Work order :: Every entry needs to be reproduced exactly.

Data ::
....
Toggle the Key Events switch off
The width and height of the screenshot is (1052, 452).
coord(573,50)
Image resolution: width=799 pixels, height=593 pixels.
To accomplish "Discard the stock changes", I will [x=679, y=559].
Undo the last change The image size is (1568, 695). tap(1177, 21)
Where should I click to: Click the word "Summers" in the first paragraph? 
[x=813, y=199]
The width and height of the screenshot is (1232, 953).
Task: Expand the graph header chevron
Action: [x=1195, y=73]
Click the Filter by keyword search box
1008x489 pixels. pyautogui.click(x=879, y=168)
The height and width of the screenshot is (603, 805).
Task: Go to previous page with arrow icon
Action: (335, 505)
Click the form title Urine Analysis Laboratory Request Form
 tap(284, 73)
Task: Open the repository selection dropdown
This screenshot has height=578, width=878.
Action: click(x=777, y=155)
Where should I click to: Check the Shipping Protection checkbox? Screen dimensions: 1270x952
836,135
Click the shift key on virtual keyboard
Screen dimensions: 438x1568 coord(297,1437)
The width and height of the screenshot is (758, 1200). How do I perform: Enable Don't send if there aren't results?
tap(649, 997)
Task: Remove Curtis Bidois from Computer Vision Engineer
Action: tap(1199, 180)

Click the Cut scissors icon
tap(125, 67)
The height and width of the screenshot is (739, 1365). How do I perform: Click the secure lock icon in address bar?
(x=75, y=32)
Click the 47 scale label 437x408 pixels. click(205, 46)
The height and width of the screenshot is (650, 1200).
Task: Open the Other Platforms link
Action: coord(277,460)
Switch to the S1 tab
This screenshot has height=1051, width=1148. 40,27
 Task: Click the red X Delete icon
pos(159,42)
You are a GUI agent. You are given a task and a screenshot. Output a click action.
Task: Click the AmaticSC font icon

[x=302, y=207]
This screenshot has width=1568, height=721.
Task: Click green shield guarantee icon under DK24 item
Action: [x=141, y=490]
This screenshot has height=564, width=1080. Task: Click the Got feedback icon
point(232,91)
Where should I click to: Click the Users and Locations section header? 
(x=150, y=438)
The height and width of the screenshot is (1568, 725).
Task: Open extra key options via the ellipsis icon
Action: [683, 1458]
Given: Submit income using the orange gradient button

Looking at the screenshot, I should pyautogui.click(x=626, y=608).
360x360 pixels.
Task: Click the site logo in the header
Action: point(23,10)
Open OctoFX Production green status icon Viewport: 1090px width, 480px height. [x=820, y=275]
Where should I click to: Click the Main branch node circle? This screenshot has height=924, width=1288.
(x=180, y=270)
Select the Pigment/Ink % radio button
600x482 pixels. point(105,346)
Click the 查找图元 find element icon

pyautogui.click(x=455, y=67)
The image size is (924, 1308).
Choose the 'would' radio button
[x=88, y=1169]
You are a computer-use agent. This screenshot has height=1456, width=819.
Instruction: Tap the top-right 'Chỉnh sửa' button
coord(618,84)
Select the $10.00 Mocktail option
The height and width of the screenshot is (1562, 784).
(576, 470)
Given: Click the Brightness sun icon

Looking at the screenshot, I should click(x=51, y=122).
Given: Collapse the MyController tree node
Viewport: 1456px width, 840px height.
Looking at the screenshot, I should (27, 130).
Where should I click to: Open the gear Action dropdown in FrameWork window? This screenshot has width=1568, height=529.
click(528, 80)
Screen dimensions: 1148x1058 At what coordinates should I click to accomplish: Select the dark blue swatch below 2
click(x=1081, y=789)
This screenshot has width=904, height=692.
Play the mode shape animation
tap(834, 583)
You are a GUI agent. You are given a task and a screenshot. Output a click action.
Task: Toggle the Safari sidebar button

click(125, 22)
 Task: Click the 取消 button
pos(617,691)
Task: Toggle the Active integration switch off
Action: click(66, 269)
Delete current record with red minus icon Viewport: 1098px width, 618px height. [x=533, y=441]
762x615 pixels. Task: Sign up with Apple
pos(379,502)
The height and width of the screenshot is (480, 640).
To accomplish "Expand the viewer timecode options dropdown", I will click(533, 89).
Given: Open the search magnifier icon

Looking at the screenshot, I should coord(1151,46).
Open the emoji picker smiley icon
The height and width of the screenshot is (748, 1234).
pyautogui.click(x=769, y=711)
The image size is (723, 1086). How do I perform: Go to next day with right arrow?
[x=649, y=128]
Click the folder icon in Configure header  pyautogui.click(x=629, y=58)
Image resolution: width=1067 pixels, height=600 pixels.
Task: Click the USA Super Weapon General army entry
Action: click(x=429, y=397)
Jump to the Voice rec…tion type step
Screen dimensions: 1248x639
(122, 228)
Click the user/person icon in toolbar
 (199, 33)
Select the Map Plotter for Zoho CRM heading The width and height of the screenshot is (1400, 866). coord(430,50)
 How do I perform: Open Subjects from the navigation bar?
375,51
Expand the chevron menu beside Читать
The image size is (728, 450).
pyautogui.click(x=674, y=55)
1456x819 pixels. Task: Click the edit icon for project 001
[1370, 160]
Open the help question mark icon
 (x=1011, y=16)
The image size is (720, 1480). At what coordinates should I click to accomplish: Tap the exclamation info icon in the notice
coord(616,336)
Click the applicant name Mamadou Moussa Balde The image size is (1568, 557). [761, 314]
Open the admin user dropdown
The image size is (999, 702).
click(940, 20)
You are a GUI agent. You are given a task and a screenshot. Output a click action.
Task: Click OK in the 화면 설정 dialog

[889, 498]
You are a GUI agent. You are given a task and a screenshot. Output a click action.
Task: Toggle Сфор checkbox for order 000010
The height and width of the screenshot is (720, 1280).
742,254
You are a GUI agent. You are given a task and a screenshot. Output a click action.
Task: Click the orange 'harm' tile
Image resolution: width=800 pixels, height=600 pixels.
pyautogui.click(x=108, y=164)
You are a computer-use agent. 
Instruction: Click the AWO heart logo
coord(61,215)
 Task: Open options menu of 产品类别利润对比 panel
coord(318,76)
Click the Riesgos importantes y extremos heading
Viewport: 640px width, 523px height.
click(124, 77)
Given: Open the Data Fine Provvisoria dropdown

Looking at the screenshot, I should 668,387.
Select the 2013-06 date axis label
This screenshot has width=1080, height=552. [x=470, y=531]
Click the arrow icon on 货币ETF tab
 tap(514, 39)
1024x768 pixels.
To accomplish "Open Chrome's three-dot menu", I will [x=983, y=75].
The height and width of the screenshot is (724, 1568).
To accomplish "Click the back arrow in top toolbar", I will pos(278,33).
....
Problem solution ::
Toggle the Key Events switch off
The width and height of the screenshot is (1052, 452).
coord(573,50)
Image resolution: width=799 pixels, height=593 pixels.
To accomplish "Discard the stock changes", I will [x=679, y=559].
Undo the last change The image size is (1568, 695). tap(1177, 21)
Where should I click to: Click the word "Summers" in the first paragraph? 
[x=813, y=199]
The width and height of the screenshot is (1232, 953).
Task: Expand the graph header chevron
Action: [x=1195, y=73]
Click the Filter by keyword search box
1008x489 pixels. pyautogui.click(x=879, y=168)
The height and width of the screenshot is (603, 805).
Task: Go to previous page with arrow icon
Action: (335, 505)
Click the form title Urine Analysis Laboratory Request Form
 tap(284, 73)
Task: Open the repository selection dropdown
This screenshot has height=578, width=878.
Action: click(x=777, y=155)
Where should I click to: Check the Shipping Protection checkbox? Screen dimensions: 1270x952
836,135
Click the shift key on virtual keyboard
Screen dimensions: 438x1568 coord(297,1437)
The width and height of the screenshot is (758, 1200). How do I perform: Enable Don't send if there aren't results?
tap(649, 997)
Task: Remove Curtis Bidois from Computer Vision Engineer
Action: tap(1199, 180)

Click the Cut scissors icon
tap(125, 67)
The height and width of the screenshot is (739, 1365). How do I perform: Click the secure lock icon in address bar?
(x=75, y=32)
Click the 47 scale label 437x408 pixels. click(205, 46)
The height and width of the screenshot is (650, 1200).
Task: Open the Other Platforms link
Action: coord(277,460)
Switch to the S1 tab
This screenshot has height=1051, width=1148. 40,27
 Task: Click the red X Delete icon
pos(159,42)
You are a GUI agent. You are given a task and a screenshot. Output a click action.
Task: Click the AmaticSC font icon

[x=302, y=207]
This screenshot has width=1568, height=721.
Task: Click green shield guarantee icon under DK24 item
Action: [x=141, y=490]
This screenshot has height=564, width=1080. Task: Click the Got feedback icon
point(232,91)
Where should I click to: Click the Users and Locations section header? 
(x=150, y=438)
The height and width of the screenshot is (1568, 725).
Task: Open extra key options via the ellipsis icon
Action: [683, 1458]
Given: Submit income using the orange gradient button

Looking at the screenshot, I should pyautogui.click(x=626, y=608).
360x360 pixels.
Task: Click the site logo in the header
Action: point(23,10)
Open OctoFX Production green status icon Viewport: 1090px width, 480px height. [x=820, y=275]
Where should I click to: Click the Main branch node circle? This screenshot has height=924, width=1288.
(x=180, y=270)
Select the Pigment/Ink % radio button
600x482 pixels. point(105,346)
Click the 查找图元 find element icon

pyautogui.click(x=455, y=67)
The image size is (924, 1308).
Choose the 'would' radio button
[x=88, y=1169]
You are a computer-use agent. This screenshot has height=1456, width=819.
Instruction: Tap the top-right 'Chỉnh sửa' button
coord(618,84)
Select the $10.00 Mocktail option
The height and width of the screenshot is (1562, 784).
(576, 470)
Given: Click the Brightness sun icon

Looking at the screenshot, I should click(x=51, y=122).
Given: Collapse the MyController tree node
Viewport: 1456px width, 840px height.
Looking at the screenshot, I should (27, 130).
Where should I click to: Open the gear Action dropdown in FrameWork window? This screenshot has width=1568, height=529.
click(528, 80)
Screen dimensions: 1148x1058 At what coordinates should I click to accomplish: Select the dark blue swatch below 2
click(x=1081, y=789)
This screenshot has width=904, height=692.
Play the mode shape animation
tap(834, 583)
You are a GUI agent. You are given a task and a screenshot. Output a click action.
Task: Toggle the Safari sidebar button

click(125, 22)
 Task: Click the 取消 button
pos(617,691)
Task: Toggle the Active integration switch off
Action: click(66, 269)
Delete current record with red minus icon Viewport: 1098px width, 618px height. [x=533, y=441]
762x615 pixels. Task: Sign up with Apple
pos(379,502)
The height and width of the screenshot is (480, 640).
To accomplish "Expand the viewer timecode options dropdown", I will click(533, 89).
Given: Open the search magnifier icon

Looking at the screenshot, I should coord(1151,46).
Open the emoji picker smiley icon
The height and width of the screenshot is (748, 1234).
pyautogui.click(x=769, y=711)
The image size is (723, 1086). How do I perform: Go to next day with right arrow?
[x=649, y=128]
Click the folder icon in Configure header  pyautogui.click(x=629, y=58)
Image resolution: width=1067 pixels, height=600 pixels.
Task: Click the USA Super Weapon General army entry
Action: click(x=429, y=397)
Jump to the Voice rec…tion type step
Screen dimensions: 1248x639
(122, 228)
Click the user/person icon in toolbar
 (199, 33)
Select the Map Plotter for Zoho CRM heading The width and height of the screenshot is (1400, 866). coord(430,50)
 How do I perform: Open Subjects from the navigation bar?
375,51
Expand the chevron menu beside Читать
The image size is (728, 450).
pyautogui.click(x=674, y=55)
1456x819 pixels. Task: Click the edit icon for project 001
[1370, 160]
Open the help question mark icon
 (x=1011, y=16)
The image size is (720, 1480). At what coordinates should I click to accomplish: Tap the exclamation info icon in the notice
coord(616,336)
Click the applicant name Mamadou Moussa Balde The image size is (1568, 557). [761, 314]
Open the admin user dropdown
The image size is (999, 702).
click(940, 20)
You are a GUI agent. You are given a task and a screenshot. Output a click action.
Task: Click OK in the 화면 설정 dialog

[889, 498]
You are a GUI agent. You are given a task and a screenshot. Output a click action.
Task: Toggle Сфор checkbox for order 000010
The height and width of the screenshot is (720, 1280).
742,254
You are a GUI agent. You are given a task and a screenshot. Output a click action.
Task: Click the orange 'harm' tile
Image resolution: width=800 pixels, height=600 pixels.
pyautogui.click(x=108, y=164)
You are a computer-use agent. 
Instruction: Click the AWO heart logo
coord(61,215)
 Task: Open options menu of 产品类别利润对比 panel
coord(318,76)
Click the Riesgos importantes y extremos heading
Viewport: 640px width, 523px height.
click(124, 77)
Given: Open the Data Fine Provvisoria dropdown

Looking at the screenshot, I should 668,387.
Select the 2013-06 date axis label
This screenshot has width=1080, height=552. [x=470, y=531]
Click the arrow icon on 货币ETF tab
 tap(514, 39)
1024x768 pixels.
To accomplish "Open Chrome's three-dot menu", I will [x=983, y=75].
The height and width of the screenshot is (724, 1568).
To accomplish "Click the back arrow in top toolbar", I will pos(278,33).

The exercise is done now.